What role do black holes have in the Universe?

We donʼt know it for sure, but probably black holes have a more important role. The main thing is that, regarding the theory of gravity, they allow us going further than what Einstein said. For instance, when we try to have quantum mechanics in mind. Einsteinʼs theory was classy, and Stephen Hawking is the one who introduces quantum mechanics into gravitation.

Beforehand, it seems quite contradictory to introduce quantum mechanics to a gravitation theory.

The important effects in quantum theory are very small when in objects of a mass similar to the Sunʼs, or of a bigger mass, like black holes; but we think that in the origin of the Universe there could have been some microscopic black holes. In the primitive Universe, temperature and density were much higher and we can introduce the theory of quantum space-time. Somehow, black holes are physics at its limits.

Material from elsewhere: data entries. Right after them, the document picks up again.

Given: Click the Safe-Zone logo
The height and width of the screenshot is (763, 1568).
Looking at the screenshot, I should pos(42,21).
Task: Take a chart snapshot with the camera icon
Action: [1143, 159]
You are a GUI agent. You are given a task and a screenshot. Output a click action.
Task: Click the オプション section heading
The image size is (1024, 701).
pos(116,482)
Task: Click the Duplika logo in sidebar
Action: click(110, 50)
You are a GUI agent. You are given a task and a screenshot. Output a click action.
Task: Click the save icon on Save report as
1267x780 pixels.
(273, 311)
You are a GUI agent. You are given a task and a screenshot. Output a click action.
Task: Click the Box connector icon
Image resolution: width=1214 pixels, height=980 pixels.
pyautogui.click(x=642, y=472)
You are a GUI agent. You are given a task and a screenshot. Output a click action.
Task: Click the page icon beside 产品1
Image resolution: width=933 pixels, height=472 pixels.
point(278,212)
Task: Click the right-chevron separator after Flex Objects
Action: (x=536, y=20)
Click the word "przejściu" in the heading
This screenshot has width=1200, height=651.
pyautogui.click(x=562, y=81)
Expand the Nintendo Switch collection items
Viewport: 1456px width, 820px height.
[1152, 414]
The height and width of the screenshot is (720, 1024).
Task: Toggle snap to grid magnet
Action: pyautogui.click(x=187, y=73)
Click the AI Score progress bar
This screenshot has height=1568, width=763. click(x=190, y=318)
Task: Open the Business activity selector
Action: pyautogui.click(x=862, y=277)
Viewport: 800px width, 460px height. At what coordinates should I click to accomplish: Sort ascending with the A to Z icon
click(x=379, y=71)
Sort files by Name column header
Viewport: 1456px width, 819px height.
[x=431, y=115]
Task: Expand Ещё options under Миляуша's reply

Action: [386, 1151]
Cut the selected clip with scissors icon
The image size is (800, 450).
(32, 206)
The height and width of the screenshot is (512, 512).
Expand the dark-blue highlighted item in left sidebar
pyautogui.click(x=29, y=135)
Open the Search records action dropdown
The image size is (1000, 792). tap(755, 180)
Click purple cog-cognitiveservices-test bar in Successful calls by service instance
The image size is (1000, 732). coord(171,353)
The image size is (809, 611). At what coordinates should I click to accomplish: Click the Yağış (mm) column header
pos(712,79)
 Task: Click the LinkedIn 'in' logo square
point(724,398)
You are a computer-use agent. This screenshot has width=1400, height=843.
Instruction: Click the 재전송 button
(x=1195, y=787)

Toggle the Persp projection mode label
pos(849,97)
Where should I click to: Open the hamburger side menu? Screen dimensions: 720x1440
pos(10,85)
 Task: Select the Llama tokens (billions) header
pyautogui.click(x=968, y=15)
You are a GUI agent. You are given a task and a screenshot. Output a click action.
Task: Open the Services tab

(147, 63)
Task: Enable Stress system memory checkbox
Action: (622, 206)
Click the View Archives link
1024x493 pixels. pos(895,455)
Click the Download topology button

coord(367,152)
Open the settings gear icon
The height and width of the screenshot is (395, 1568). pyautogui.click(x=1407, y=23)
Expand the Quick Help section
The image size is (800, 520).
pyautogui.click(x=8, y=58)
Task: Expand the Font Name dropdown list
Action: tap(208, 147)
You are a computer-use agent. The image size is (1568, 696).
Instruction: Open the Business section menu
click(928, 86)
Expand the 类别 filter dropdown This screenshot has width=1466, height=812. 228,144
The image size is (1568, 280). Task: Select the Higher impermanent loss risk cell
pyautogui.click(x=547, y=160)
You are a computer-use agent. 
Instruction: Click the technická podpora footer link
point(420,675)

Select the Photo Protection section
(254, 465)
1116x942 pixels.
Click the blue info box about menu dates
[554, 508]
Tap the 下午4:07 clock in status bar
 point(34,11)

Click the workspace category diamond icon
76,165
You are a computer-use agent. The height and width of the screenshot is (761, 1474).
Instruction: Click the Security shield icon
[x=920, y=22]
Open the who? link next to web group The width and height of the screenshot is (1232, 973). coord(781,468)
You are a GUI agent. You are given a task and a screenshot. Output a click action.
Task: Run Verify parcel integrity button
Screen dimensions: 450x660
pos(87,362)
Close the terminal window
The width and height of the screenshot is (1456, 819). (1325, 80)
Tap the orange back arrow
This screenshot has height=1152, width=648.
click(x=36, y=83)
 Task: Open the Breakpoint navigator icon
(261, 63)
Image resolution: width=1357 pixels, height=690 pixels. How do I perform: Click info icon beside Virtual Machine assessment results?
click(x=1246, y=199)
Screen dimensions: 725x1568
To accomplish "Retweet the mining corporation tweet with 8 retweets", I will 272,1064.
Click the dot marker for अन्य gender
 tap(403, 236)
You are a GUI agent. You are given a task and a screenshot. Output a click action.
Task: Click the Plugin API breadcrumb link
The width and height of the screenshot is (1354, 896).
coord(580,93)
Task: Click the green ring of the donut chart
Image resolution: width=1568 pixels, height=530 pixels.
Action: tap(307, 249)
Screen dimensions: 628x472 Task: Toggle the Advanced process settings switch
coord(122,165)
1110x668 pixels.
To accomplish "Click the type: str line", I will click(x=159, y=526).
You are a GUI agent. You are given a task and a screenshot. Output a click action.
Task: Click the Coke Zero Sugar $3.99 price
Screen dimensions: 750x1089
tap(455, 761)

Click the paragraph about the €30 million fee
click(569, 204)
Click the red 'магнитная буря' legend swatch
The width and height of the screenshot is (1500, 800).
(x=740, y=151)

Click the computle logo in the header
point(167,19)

To what point does the general relativity apply to systems that go further than the common gravitation systems?

This is one of the surprises of Einsteinʼs theory: it has been proved that the theory of relativity is not only useful to describe the cosmos but also to describe systems without gravity in a subtle way. Just like we use the theory of the soap bubbles to describe black holes making certain assumptions.

This is the case of the experiments that are being carried out on particle accelerators such as LHC, with particle systems that can be described in an easier way -and though it seems strange- as if this plasma was a black hole in a 5-dimension space.

Does this go with the idea that physics are the same at all levels?

Actually, good ideas work in lots of places, and Einsteinʼs theory of relativity is a very good theory, and it can be applied in lots of systems: with this theory we can understand phenomena related to superconductivity.

Personally, the theory of relativity is the cleverest theory we have, smarter than all of us. Sometimes theories are smarter than their creators, and Einsteinʼs case is clear: with the expansion of the Universe, with the black holes, his theory was telling him things he didnʼt fully accept.